Palchinsky believed that the obstacles to the Russia's industrial advancement were not technological, but political, social, and educational. He argued that Russian engineers were not equipped to deal with the competitive world because Russian engineers did not approach problems in an "academic-dilettantish" way. Instead, they took on every problem as a purely technical one and assumed that if a solution incorporated the latest science, then it was the best solution.

Palchinsky worked with the Soviet Authorities and the Communist party in planning industry and increasing the strength of Russia, but he was strongly against any takeover by the Party of any organization of which he was a member. He opposed the interests of the Communist Party. During this time, policies started by the Bolsheviks and Stalin emphasized huge projects controlled by Moscow. These projects did not include consideration for local conditions and safety was sacrificed to output. This did not set well with Palchinsky as he had seen firsthand the death and destruction caused when consideration of local conditions and safety measures were not taken. He continued to criticize these projects and was arrested in April 1928.

After the Shakhty Trial, prosecutor Krylenko wanted a bigger show trial of engineers. He tortured Palchinsky so he would take on the role of the leader of a state-wide conspiracy. Palchinsky did not give in. He was executed in 1929.

== Legacy ==
Palchinsky was vilified by Soviet propaganda, and then mostly forgotten, but he is given a much more favourable hearing in Alexander Solzhenitsyn's The Gulag Archipelago (1974), pt.1 and November 1916 (1984) which present him as a clear-eyed, hard-working spokesman of the engineer community.

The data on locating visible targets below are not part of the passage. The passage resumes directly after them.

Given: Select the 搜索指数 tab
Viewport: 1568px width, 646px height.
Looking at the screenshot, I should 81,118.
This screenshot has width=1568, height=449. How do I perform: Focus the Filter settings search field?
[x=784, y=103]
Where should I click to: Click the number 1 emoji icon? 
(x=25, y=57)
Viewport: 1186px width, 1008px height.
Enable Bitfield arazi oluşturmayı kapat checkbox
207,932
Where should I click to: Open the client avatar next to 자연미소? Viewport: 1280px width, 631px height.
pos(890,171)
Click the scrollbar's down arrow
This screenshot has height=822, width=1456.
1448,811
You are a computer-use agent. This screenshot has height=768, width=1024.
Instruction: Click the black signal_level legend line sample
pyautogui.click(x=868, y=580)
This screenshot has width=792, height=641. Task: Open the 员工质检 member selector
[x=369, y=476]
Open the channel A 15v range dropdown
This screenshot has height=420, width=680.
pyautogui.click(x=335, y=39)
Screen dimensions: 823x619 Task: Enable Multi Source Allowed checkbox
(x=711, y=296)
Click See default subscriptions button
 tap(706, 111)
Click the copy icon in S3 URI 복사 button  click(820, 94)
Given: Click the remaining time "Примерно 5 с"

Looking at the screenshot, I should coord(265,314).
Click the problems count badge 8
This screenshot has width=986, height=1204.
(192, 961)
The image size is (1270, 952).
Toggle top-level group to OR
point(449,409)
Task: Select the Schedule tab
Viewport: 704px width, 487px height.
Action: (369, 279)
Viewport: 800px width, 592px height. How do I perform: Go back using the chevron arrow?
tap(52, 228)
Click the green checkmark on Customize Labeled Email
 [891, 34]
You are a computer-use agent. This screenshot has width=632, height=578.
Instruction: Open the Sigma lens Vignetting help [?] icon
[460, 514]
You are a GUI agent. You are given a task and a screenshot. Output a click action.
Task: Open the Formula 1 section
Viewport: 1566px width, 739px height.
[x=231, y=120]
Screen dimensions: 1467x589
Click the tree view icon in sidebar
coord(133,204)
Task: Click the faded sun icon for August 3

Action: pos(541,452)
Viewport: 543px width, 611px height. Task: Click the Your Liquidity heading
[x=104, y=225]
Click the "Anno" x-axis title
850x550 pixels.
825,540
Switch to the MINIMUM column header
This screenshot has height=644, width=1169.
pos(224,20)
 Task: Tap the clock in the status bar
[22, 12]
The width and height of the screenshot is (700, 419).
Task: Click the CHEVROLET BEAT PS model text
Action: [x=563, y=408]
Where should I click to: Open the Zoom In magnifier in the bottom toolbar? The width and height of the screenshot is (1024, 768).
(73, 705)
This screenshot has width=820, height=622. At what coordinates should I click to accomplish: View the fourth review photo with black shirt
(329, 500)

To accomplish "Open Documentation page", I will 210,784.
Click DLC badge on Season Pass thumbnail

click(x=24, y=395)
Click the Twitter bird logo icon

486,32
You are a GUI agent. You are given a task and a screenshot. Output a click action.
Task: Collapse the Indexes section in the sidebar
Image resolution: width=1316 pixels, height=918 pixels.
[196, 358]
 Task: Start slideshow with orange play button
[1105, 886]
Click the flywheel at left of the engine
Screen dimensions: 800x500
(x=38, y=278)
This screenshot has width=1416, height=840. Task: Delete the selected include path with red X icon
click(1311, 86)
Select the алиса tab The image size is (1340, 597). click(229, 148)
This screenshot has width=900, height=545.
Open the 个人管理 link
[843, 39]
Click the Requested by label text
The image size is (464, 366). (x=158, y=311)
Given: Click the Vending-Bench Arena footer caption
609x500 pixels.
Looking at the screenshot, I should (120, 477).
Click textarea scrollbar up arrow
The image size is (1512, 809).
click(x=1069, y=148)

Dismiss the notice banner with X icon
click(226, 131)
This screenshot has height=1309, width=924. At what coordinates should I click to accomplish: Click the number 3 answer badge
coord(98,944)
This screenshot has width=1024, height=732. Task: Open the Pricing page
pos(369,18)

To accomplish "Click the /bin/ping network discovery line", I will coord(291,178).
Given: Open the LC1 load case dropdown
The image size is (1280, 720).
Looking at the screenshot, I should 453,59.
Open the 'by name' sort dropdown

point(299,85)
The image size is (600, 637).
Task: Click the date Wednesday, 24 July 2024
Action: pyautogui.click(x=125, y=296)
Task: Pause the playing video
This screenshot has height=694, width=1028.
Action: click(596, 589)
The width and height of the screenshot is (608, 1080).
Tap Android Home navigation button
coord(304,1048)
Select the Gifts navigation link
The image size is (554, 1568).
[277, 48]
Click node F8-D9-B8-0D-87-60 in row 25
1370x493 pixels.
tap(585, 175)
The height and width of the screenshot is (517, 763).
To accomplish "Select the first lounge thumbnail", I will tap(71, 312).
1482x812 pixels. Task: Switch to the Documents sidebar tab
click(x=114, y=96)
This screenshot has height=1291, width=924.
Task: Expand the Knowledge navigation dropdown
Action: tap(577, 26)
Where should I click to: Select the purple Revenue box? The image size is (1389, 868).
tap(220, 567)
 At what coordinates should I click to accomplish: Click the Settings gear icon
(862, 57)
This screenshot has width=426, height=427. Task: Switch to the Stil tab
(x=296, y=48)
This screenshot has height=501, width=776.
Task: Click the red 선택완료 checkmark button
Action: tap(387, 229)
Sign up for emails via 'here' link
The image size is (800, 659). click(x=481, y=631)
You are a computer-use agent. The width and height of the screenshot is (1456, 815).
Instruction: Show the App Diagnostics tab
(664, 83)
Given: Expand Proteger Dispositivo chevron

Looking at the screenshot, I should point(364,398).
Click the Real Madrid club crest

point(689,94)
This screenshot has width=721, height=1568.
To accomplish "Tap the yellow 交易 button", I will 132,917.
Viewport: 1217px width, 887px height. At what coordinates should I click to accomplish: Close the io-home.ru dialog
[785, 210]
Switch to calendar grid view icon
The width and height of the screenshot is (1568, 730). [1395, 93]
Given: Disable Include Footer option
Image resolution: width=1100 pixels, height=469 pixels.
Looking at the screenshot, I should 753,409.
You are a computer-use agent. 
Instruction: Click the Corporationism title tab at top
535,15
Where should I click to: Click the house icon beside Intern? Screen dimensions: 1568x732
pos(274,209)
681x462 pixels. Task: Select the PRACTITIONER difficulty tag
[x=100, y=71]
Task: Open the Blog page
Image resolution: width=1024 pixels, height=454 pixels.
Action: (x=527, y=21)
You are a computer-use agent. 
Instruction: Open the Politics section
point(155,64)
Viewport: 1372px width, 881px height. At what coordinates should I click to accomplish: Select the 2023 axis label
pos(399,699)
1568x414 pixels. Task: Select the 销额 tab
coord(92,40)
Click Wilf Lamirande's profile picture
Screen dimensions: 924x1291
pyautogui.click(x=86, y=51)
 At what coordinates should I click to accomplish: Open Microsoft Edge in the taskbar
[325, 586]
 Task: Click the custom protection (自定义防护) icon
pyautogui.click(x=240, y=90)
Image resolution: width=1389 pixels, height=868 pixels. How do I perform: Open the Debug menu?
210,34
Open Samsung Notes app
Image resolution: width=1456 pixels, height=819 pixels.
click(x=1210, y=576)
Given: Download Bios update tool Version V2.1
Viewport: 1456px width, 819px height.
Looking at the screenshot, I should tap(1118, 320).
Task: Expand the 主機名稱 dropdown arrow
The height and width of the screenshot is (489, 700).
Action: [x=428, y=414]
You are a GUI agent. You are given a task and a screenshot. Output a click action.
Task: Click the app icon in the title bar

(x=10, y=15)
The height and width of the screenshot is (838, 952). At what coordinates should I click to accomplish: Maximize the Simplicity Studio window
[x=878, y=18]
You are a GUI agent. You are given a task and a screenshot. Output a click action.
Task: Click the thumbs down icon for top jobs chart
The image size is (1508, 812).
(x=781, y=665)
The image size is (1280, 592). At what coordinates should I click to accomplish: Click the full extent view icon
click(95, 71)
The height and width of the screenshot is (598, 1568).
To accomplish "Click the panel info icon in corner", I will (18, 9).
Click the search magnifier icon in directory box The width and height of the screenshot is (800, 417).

In 1996, Loren Graham published The Ghost of the Executed Engineer: Technology and the Fall of the Soviet Union, which used an account of Palchinsky's life to illustrate the role of technology in the first decade of Soviet society.

In 2011, Tim Harford published Adapt: Why Success Always Starts with Failure (2011), which described Palchinsky's approach to industrial projects as "three 'Palchinsky principles'": variation, survivability, and selection.